Picture this: you’re managing a business that relies on field workers, the company is growing rapidly, customers are calling left and right, and you’re on a hiring spree to keep up with demand.
This is the honeymoon period, and more often than not, managers don’t realize how quickly that growth can turn into missed appointments, overworked employees, and poor cash-flow because of the added strain on inventory. By this point, managers are looking for a lifeline. Fortunately, that’s where field service management software enters the scene.
First of all, let’s get one thing straight about field service software: Google Calendar isn’t one. Sure, it’s a great way to organize your meetings, but you’ll need a lot more than that when it comes to scheduling multiple teams, optimizing routes according to field locations, and offering a field service customer experience that blows the competition out of the water. Naturally, this should make you wonder how your business could benefit from field service management software, and what you should consider before purchasing it.

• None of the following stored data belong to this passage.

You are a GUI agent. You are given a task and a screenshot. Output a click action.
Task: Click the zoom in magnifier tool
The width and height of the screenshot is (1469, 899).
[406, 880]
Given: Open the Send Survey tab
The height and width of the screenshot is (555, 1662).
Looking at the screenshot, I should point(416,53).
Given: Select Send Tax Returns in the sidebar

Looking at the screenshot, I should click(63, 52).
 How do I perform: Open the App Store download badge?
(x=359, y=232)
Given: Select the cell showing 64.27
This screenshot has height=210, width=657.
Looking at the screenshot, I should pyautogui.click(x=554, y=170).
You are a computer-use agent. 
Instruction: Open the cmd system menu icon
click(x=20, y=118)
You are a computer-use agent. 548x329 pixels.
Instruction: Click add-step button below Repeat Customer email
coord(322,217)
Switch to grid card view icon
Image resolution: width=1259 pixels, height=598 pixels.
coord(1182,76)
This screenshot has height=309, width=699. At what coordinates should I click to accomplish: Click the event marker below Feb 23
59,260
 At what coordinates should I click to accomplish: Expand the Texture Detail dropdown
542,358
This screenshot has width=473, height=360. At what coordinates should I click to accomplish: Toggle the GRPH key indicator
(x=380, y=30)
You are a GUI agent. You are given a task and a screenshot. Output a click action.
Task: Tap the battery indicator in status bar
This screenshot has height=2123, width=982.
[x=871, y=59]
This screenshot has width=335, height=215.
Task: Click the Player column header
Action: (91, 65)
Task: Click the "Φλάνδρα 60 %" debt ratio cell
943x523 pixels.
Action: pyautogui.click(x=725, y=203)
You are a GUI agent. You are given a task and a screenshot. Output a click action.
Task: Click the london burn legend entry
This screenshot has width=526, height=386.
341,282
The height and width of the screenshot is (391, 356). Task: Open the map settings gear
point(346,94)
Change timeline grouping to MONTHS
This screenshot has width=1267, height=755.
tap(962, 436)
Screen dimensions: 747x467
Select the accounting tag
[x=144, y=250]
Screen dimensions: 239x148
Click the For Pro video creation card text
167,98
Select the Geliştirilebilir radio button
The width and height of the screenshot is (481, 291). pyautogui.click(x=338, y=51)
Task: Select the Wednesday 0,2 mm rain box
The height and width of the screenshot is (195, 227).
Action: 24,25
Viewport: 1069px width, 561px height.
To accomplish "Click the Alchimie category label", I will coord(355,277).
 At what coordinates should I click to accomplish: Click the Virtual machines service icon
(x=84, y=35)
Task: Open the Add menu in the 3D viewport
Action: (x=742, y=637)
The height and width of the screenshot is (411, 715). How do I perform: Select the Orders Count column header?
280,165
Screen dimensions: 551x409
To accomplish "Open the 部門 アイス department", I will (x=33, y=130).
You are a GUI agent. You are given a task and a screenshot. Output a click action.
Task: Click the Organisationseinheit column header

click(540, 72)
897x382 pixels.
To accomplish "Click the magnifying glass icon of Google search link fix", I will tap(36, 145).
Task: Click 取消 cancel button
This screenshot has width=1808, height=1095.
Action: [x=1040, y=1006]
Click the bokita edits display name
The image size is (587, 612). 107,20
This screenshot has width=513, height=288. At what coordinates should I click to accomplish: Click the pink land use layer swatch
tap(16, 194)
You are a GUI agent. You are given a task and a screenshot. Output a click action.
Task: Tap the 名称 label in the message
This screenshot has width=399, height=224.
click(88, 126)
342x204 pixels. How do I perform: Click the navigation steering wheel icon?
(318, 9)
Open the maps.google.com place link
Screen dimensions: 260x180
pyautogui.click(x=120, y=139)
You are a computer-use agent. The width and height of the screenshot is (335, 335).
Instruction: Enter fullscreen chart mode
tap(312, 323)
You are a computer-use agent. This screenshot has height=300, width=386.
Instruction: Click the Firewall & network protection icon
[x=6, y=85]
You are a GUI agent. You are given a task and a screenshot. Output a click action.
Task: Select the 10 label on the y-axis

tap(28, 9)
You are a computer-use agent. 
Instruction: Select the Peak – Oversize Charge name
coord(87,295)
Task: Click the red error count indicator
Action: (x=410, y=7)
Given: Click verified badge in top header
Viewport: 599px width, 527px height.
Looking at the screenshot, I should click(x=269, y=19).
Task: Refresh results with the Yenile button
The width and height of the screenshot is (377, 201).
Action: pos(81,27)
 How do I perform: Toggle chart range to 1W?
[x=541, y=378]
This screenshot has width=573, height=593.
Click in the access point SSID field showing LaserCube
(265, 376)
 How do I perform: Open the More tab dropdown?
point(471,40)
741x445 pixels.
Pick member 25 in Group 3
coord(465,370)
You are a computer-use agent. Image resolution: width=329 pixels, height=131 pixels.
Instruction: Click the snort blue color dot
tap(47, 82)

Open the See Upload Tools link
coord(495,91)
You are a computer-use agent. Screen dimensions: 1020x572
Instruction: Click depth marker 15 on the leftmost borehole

What is field service management software?
No two field service software tools are made equally. Some come as free apps for single users or micro-companies, while others are fully customizable and target enterprises. Then, there’s everything that falls in the middle. If you’re looking for your first field service digital tool or upgrading from an existing one that you’ve outgrown, you should check if your software shortlist has these essential features:
These features together ensure that you get a well-rounded field service management solution that will help you withstand the growing pains that come with getting your business off the ground.
Why do you need field service management software?
The main benefits of field service management software are likely already apparent to you: scheduling and communicating with out-of-office workers is simplified, assets and spare parts are tracked to avoid losses, reports are clearer and more accurate, etc. But there are also subtler things that you should know before you actually start using FSM software.
If you’ve ever seen a glowing review of a competitor you know isn’t as skilled as you, you’ve probably wondered, “Why do people like this company so much?” The answer is most likely that they offer an excellent customer experience. With the help of some minor perks like allowing customers to book themselves in via an online booking portal, sending automatic appointment notifications, providing them with customer-facing tracking portals (similar to Uber’s user interface), and having a smooth, fast process of moving through the buying journey, the actual quality of work takes a backseat in the customer’s mind.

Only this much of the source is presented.